# Boston, anyone?



## dawntoearth (May 12, 2009)

If anyone lives near the city and wants to get together to do something fun and cheap, let me know. I'm shy of course, but I do really like people and would like to get out of my shell. Maybe a museum or some food?


----------



## estse (Nov 18, 2003)

I'd say I'm all for a gathering, but that would mean revealing my hideous self, and looks can hurt people really badly.


----------



## Coyote (Dec 27, 2008)

Sure, I might be up for that.

And if you warn us Chrome, we can wear our protective glasses.


----------



## HustleRose (Jun 19, 2009)

Some food sounds good to me.


----------



## dax (Nov 19, 2004)

I might go, depends where exactly we would go.


----------



## HustleRose (Jun 19, 2009)

I can go anywhere the T can take me....

I'd really like to do something. My off-and-on CBT group wants me to go to a MeetUp, but the SAD groups are always full. So something by the end of this week or early the next would be great!



fences said:


> Id consider going. Its a bit of a drive though.
> 
> *Casual dining/fast food or something inexpensive would be prefered though*.


Agree.

Also, were in MA are you? Maybe I can look for something in between. If everyone wants to post their exact location (not address, obviously) I can look for something comfortable for most of us...


----------



## dax (Nov 19, 2004)

I'd prefer somewhere outside the Boston area, if I ended up going. I have a car so I'm not worried about the distance. Also what about meeting somewhere where we would be free to talk about SA without people over-hearing? Some libraries offer small rooms you can use for short meetings. I think that would be a good place to meet before or after going out to eat to be able to talk about our experiences with SA comfortably.


----------



## HustleRose (Jun 19, 2009)

^Yes! That would be great. If you look for the library, I can look for the cheap restaurant.


----------



## dax (Nov 19, 2004)

I work a killer job so I won't have any time during the week to call around or anything unfortunately. But I do know of a place where I think you can have private meetings, it's the Lucia Mastrangelo meeting room at the Watertown Free Public Library.


----------



## HustleRose (Jun 19, 2009)

I can do any day from Monday through Friday after 2pm, and any time on Sunday.

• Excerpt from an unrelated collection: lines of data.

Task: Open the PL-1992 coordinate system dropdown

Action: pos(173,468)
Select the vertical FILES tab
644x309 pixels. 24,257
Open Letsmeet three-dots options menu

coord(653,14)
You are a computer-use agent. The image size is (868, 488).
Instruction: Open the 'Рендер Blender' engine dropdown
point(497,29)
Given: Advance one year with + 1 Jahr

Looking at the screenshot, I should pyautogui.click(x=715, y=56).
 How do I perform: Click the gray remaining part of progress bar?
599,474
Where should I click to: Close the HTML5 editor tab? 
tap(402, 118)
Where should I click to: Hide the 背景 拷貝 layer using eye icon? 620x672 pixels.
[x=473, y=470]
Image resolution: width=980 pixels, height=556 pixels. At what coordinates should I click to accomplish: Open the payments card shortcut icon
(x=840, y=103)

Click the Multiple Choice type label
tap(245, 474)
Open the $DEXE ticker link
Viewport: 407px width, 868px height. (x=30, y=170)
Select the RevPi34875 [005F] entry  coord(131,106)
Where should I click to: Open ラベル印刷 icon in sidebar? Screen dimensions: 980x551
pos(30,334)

If everyone can post the days/times they're available, I can call the library and set it up...?


----------



## dax (Nov 19, 2004)

I would only be available on the weekends. And I would say two weeks notice would be good because sometimes I will have things planned. Also there might be a small fee to reserve that room (not sure). If there is don't worry about it I can cover it.


----------



## dax (Nov 19, 2004)

Actually here is more info on the meeting rooms at that library if you were interested in going to that one.

http://www.watertownlib.org/catalog/page.asp?id=729
http://www.watertownlib.org/forms/form.asp?fid=12


----------



## fences (Jun 15, 2009)

We could always just meet in the library, no real need to have a conference room?

So how it looks so far is that a Sunday would be best. 2nd of August?


----------



## HustleRose (Jun 19, 2009)

fences said:


> I can do just about any day any time, as long as I have about a weeks notice





dax said:


> I would only be available on the weekends. And I would say two weeks notice would be good because sometimes I will have things planned. Also there might be a small fee to reserve that room (not sure). If there is don't worry about it I can cover it.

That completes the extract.